Wetpaint CEO Ben Elowitz on the Future of Digital Media
Last week I shared how most publishers are realizing just a fraction of their potential audience because they lack a social distribution strategy, and showed which topics are most likely to be shared by connected audiences.
But is topic the only aspect of content that influences sharing? Could articles with topics as disparate as gardening and bull fighting share some other characteristic that would make them both go viral?
The Journal of Marketing Research published the study What Makes Online Content Viral? in 2011 to appease inquiring minds.
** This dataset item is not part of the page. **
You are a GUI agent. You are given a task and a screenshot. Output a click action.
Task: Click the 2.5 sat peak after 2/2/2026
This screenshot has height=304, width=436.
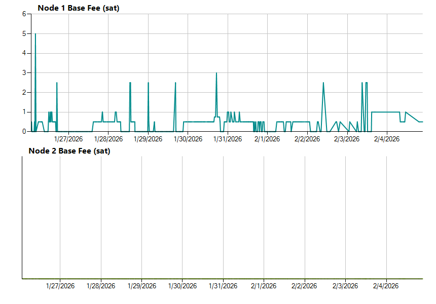323,83
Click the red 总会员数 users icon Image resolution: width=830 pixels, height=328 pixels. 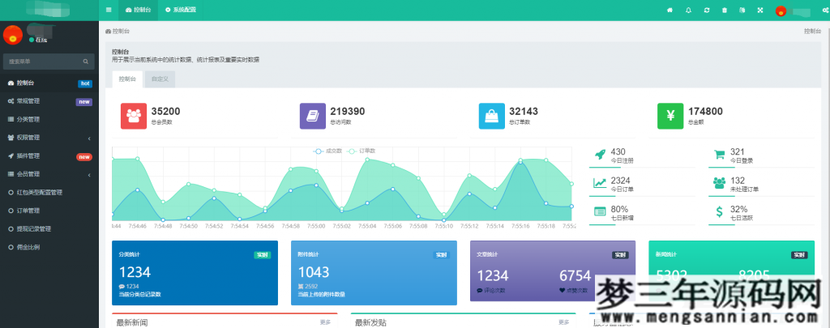click(133, 116)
Researchers analyzed 7,000 New York Times articles over 2 months to determine what factors made an article more likely to earn a place on the Times’ “most-emailed” list.
But wait a minute…are the factors that predict email sharing the same as those that predict Facebook or Twitter sharing? Here’s where we run into the difference between broadcasting and “narrowcasting.” Remember that purple rash I mentioned last week? I’ll email that WebMD article to my significant other (anxiety! practical value!) but I most certainly won’t tweet about it.
I looked again at the Most Shared Articles on Facebook in 2011 to see which of the study’s findings held up on the social networking stage.
Sound familiar? It mirrors the formula for success that Nieman Lab found Buzzfeed using to achieve record results. And, notably, practical value, the #2 driver of email virality, falls all the way down to the bottom of the list on Facebook.
In social network sharing, emotion is king. As Jonah Lehrer of Wired puts it:
“We don’t want to share facts – we want to share feelings. Because people have a deep need to share their emotions, there will always be an insatiable demand for funny baby videos, angry political rants and Justin Bieber songs.”
Before you go and replace all of your content with funny baby videos and Justin Bieber songs, remember that this isn’t about sacrificing the integrity of content for traffic. It doesn’t work that way. This is about engaging readers on the most important axis of all: the axis of significance. Emotional content helps us connect with friends online in a deeper way than a how-to video might.
But what if you’re a publisher of practical content? No need to despair:
“The future is going to be about combining informational content with social and emotional content,” says Jonah Peretti (founder of Buzzfeed).
We all have a powerful emotional drive to live a great life, and getting there means knowing how to be healthy, how to fix a leaky faucet and how to maintain successful relationships. Oprah’s tagline “Live Your Best Life” is a beautiful example – no one is better at linking home décor and health advice to something far greater and more aspirational. Publishers in the midst of developing a social distribution strategy (especially those of us not lucky enough to traffic in Bieber songs) will be wise to follow her lead.
Jonah Peretti’s Buzzfeed has been especially buzz-worthy of late, first with a $15.5M capital raise, and more recently via some fascinating brow-raising editorial hires. First, Ben Smith from Politico and then last week, Doree Shafrir from Rolling Stone… and surely more are on the way. It’s a surprise direction to build original content for a site that had been more of a virality aggregator. Why the sudden change, especially considering BuzzFeed has been so successful at acquiring audience?
Here’s my two cents: Virality is a multiplier. But like any other “x-factor”, it can only make things valuable relative to how much they’re worth to begin with. A 10X booster can add 9 cents to a penny; or it can be worth $90 by turning a Hamilton into a Franklin.
BuzzFeed is among the best on the planet when it comes to this kind of multiplication. And when you’re that good, it only makes sense to start working on the base rate. That means beyond building buzz, the company needs to build a premium brand to attract premium advertisers to its core product and audience. In media, the best way to make a strong brand that attracts high dollars to begin with is with outstanding content.
I’ve been fascinated to see that at Wetpaint. We now see more than 12 million uniques monthly: nearly 6 million on our user-generated wiki platform; and 6+ million more on our premium Wetpaint Entertainment property. They both have great virality that helps them draw audience. But the original editorial in Wetpaint Entertainment makes the advertising worth even more – and it’s an even more valuable business model.
Premium content plus social distribution means a high base, and a high multiplier on the business model. And it’s the perfect combination for a successful business model. Congratulations to Jonah and team for all the success they’re having!